Bookkeeping – In equity crowdfunding your contributors are actual stockholders with actual expectations regarding their investments in your project. Record keeping and reporting are going to be high priorities in these situations as well as abiding by all government imposed regulations.

Technically it is their movie – These contributors own a piece of the film. Because of that they have rights and you have obligations to them that do not exist between you and contributors to donation based crowdfunders.

Limitations – The current US rules to be implemented have limitations as to who can contribute and how much. Though broader than traditional equity investment schemes, it is not open to everyone. Also, there is a current project cap of only $1 Million per year. It is likely for filmmakers that other sources of funds will be needed. Be clear about how the relations between all these different funding sources are to be handled.

General Notes

Every good campaign required dedicated effort by those involved. You are prepared to run a small army when you get into production for your film. You are likely going to have to do the same thing to be able to run a successful crowdfunding campaign.

Have plans for each possible outcome. Know what you'll do if you don't succeed. Know what you'll do if you reach your goal. Know what you'll do if you hit astronomical numbers. That way you'll know which playbook to refer to as the campaign progresses and you won't be playing catch up.

What to do if the campaign doesn't succeed?
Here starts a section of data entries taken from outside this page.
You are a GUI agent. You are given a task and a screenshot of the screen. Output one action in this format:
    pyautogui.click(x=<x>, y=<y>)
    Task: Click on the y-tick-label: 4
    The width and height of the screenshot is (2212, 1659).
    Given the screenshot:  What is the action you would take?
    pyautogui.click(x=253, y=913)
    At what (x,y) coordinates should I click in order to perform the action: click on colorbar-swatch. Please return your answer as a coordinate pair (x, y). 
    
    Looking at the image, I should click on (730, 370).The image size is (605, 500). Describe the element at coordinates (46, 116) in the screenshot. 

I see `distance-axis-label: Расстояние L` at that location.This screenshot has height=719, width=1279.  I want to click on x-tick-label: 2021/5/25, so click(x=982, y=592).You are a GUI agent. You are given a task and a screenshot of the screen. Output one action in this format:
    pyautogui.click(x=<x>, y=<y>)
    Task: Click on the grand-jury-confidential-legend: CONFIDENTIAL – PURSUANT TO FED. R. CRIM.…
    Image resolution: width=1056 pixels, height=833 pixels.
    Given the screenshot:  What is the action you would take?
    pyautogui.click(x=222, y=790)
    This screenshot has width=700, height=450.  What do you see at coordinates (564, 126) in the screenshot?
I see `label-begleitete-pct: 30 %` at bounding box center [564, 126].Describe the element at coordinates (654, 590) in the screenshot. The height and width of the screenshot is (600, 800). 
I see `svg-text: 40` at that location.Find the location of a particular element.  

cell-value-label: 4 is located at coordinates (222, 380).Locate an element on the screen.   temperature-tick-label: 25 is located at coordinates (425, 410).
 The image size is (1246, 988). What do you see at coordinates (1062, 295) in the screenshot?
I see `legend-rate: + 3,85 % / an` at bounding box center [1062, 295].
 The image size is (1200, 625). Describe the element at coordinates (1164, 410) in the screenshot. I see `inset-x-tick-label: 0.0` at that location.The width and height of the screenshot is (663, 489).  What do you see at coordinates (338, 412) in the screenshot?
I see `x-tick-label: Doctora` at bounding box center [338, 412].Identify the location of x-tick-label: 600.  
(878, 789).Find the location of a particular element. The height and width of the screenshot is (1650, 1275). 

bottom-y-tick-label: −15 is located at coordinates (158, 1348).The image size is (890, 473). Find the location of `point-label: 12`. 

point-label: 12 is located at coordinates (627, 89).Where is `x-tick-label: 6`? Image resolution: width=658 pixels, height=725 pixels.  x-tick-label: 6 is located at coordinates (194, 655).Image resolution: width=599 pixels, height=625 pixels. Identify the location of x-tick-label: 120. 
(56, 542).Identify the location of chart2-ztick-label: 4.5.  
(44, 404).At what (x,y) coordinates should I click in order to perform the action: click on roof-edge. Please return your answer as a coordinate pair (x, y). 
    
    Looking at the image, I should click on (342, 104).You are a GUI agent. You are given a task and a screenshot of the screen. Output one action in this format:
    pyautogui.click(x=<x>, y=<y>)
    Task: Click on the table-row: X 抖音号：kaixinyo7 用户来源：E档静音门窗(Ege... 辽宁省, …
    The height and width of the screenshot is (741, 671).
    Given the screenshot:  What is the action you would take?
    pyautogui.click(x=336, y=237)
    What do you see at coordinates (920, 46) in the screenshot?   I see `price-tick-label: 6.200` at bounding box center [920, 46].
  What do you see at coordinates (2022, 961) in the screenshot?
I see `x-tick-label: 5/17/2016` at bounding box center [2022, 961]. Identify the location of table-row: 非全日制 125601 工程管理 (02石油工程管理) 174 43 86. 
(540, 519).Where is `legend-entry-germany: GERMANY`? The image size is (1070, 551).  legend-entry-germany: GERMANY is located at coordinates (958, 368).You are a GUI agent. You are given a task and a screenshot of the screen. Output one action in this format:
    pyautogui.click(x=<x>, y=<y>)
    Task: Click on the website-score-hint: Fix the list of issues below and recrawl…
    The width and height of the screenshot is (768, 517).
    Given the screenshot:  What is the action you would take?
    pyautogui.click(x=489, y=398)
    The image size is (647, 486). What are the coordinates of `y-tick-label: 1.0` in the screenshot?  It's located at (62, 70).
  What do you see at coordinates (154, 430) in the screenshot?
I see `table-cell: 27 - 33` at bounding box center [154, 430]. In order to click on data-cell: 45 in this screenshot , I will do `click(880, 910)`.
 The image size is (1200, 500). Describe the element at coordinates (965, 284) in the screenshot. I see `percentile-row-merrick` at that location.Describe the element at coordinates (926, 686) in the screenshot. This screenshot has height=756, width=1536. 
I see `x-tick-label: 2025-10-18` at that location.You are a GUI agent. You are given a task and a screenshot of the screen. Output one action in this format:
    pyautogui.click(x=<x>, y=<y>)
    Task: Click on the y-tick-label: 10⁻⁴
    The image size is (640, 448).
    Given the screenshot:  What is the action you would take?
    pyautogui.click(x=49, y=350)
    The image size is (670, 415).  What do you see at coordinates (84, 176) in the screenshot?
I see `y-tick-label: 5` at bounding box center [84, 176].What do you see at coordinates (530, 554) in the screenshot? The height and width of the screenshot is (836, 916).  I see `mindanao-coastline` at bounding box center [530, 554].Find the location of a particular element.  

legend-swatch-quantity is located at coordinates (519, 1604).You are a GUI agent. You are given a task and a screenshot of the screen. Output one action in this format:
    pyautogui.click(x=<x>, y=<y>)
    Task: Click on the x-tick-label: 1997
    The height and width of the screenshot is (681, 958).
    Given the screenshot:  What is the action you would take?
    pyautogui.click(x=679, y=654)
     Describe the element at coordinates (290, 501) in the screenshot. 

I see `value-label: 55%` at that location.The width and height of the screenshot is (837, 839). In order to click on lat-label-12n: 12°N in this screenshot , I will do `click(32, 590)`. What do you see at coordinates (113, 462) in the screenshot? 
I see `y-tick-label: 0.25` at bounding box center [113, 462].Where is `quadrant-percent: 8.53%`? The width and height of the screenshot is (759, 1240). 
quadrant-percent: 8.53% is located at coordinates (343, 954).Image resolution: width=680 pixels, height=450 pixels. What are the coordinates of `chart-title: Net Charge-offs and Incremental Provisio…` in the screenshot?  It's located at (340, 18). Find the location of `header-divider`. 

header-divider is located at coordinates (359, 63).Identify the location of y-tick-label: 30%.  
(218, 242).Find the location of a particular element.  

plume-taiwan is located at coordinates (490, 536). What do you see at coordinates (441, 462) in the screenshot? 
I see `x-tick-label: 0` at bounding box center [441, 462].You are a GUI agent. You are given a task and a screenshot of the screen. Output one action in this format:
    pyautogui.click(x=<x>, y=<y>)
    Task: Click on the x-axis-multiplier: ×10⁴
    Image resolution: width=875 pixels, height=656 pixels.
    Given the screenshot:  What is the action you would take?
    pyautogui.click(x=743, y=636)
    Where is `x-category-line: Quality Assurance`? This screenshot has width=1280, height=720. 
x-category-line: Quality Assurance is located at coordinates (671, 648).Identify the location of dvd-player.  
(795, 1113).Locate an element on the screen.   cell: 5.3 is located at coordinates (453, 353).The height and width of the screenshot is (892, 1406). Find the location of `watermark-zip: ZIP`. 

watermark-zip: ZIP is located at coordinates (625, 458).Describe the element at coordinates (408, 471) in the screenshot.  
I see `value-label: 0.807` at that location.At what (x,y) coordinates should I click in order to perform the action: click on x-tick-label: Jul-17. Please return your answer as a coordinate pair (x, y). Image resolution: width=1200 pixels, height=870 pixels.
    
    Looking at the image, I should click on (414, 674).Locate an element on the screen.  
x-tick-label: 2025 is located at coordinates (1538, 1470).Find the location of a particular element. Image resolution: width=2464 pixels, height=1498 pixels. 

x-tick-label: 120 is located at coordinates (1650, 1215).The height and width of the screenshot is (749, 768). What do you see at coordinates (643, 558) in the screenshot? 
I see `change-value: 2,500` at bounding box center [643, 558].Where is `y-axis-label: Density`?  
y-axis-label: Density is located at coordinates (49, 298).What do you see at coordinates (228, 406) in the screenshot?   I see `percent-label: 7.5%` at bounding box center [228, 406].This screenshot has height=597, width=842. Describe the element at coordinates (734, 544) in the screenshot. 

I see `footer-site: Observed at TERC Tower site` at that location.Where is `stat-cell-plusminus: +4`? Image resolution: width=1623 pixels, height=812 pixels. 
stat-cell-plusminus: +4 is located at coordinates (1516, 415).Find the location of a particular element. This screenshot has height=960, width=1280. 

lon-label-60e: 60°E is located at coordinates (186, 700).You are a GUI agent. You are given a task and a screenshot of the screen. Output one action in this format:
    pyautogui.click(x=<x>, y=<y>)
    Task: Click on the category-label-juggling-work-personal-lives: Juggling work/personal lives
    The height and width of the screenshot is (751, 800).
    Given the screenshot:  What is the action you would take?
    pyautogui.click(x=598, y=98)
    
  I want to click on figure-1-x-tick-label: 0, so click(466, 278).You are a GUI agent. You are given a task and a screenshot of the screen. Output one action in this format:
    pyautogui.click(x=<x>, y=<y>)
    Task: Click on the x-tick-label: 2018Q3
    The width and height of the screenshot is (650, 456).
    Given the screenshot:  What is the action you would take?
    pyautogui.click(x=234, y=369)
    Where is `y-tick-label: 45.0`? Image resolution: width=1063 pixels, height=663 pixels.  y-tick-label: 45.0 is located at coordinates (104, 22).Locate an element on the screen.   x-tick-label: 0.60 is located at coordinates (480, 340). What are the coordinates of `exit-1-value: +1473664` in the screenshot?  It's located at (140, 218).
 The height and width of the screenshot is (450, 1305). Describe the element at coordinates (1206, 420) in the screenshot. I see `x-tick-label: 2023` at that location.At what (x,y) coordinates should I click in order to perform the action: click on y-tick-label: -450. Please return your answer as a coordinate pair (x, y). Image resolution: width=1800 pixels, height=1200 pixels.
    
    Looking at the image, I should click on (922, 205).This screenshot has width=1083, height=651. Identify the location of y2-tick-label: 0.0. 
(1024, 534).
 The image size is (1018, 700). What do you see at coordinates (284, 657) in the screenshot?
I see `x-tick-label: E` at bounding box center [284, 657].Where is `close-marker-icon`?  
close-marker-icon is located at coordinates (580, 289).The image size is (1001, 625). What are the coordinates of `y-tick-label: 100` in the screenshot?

Learn from it. Grow from it. If you decide to try it again, take strides to better your results by studying how others' successful campaigns differed from yours. But also be honest with yourself. It might not be your time yet.

Head still spinning?

It is a lot to take in and things are changing all the time. But it is possible to prepare a campaign that takes all the issues into account and has a good shot at success. Observe and learn from those that have come before. Ask questions. Prepare properly. You'll be able to spot the ones that are doing things right and emulate them. Maybe yours will be the next big breakout. Let's hope you've prepared for any eventuality.